**GIVEN EXERCISE 1**
Transcribe part of the worked solution, starting at the words "To combine the" and stopping after "combine the numerators.".

**EXCERPT**

Question

Use the method you think is the most appropriate to solve the given equation. Check your answers by using a different method.$$\frac{x+4}{x+1}-\frac{4}{x+2}=2$$

Answer

**step1 Identify Domain Restrictions**

Before solving the equation, it is crucial to identify any values of x that would make the denominators zero, as division by zero is undefined. These values are called domain restrictions and must be excluded from the set of possible solutions.

$$x+1 \neq 0 \implies x \neq -1$$

$$x+2 \neq 0 \implies x \neq -2$$

**step2 Combine Fractions on the Left Side**

To combine the fractions on the left side of the equation, find a common denominator, which is the product of the individual denominators. Then, rewrite each fraction with this common denominator and combine the numerators.

$$\frac{x+4}{x+1} - \frac{4}{x+2} = 2$$

The common denominator is $$(x+1)(x+2)$$. Multiply the numerator and denominator of the first term by $$(x+2)$$ and the second term by $$(x+1)$$:

$$\frac{(x+4)(x+2)}{(x+1)(x+2)} - \frac{4(x+1)}{(x+1)(x+2)} = 2$$

Expand the products in the numerators:

$$\frac{(x^2 + 2x + 4x + 8) - (4x + 4)}{(x+1)(x+2)} = 2$$

Simplify the numerator:

$$\frac{x^2 + 6x + 8 - 4x - 4}{(x+1)(x+2)} = 2$$

$$\frac{x^2 + 2x + 4}{(x+1)(x+2)} = 2$$

**step3 Clear Denominators and Simplify**

To eliminate the denominator, multiply both sides of the equation by the common denominator $$(x+1)(x+2)$$. This converts the rational equation into a polynomial equation.

$$x^2 + 2x + 4 = 2(x+1)(x+2)$$

Expand the right side of the equation:

$$x^2 + 2x + 4 = 2(x^2 + 2x + x + 2)$$

$$x^2 + 2x + 4 = 2(x^2 + 3x + 2)$$

$$x^2 + 2x + 4 = 2x^2 + 6x + 4$$

**step4 Solve the Quadratic Equation**

Rearrange the terms to form a standard quadratic equation ($$ax^2 + bx + c = 0$$) and solve for x. Move all terms to one side of the equation.

**MATERIAL TO PROCESS**
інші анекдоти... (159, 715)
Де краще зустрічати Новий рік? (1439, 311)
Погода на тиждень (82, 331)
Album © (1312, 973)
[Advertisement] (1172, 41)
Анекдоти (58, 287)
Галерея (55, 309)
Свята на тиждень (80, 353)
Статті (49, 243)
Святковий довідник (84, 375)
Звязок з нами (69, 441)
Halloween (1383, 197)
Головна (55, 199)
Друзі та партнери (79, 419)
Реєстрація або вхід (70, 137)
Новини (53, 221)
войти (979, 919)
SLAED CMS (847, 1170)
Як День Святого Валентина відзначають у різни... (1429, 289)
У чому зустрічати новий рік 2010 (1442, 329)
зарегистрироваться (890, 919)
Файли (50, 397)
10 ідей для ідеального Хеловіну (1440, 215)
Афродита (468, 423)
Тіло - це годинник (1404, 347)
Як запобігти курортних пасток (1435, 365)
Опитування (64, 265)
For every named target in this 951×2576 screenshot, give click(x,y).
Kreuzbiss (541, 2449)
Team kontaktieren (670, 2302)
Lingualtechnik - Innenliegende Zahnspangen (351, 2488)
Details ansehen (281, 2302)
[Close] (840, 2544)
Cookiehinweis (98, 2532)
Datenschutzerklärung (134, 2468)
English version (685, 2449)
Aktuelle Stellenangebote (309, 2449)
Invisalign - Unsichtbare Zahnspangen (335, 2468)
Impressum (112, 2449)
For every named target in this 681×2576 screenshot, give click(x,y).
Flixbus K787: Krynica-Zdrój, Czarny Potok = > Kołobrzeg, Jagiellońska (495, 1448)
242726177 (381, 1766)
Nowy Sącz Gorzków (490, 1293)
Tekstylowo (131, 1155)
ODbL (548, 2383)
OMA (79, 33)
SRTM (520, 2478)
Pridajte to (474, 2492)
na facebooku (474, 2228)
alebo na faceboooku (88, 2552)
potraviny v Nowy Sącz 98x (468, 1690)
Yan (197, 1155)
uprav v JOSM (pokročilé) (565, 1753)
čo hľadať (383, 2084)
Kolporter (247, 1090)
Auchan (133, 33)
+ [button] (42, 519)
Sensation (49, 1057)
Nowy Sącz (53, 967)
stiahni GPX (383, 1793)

**GIVEN EXERCISE 2**
Shift the coordinate answers in the records by adding 86 to each number. Reproduce every line of the records from the line containing "Invisalign - Unsichtbare" through the end of the records, both ends included, and keep the requests unchanged.

**COMPLETE ANSWER 1**
To combine the fractions on the left side of the equation, find a common denominator, which is the product of the individual denominators. Then, rewrite each fraction with this common denominator and combine the numerators.

**COMPLETE ANSWER 2**
Invisalign - Unsichtbare Zahnspangen (421, 2554)
Impressum (198, 2535)
For every named target in this 681×2576 screenshot, give click(x,y).
Flixbus K787: Krynica-Zdrój, Czarny Potok = > Kołobrzeg, Jagiellońska (581, 1534)
242726177 (467, 1852)
Nowy Sącz Gorzków (576, 1379)
Tekstylowo (217, 1241)
ODbL (634, 2469)
OMA (165, 119)
SRTM (606, 2564)
Pridajte to (560, 2578)
na facebooku (560, 2314)
alebo na faceboooku (174, 2638)
potraviny v Nowy Sącz 98x (554, 1776)
Yan (283, 1241)
uprav v JOSM (pokročilé) (651, 1839)
čo hľadať (469, 2170)
Kolporter (333, 1176)
Auchan (219, 119)
+ [button] (128, 605)
Sensation (135, 1143)
Nowy Sącz (139, 1053)
stiahni GPX (469, 1879)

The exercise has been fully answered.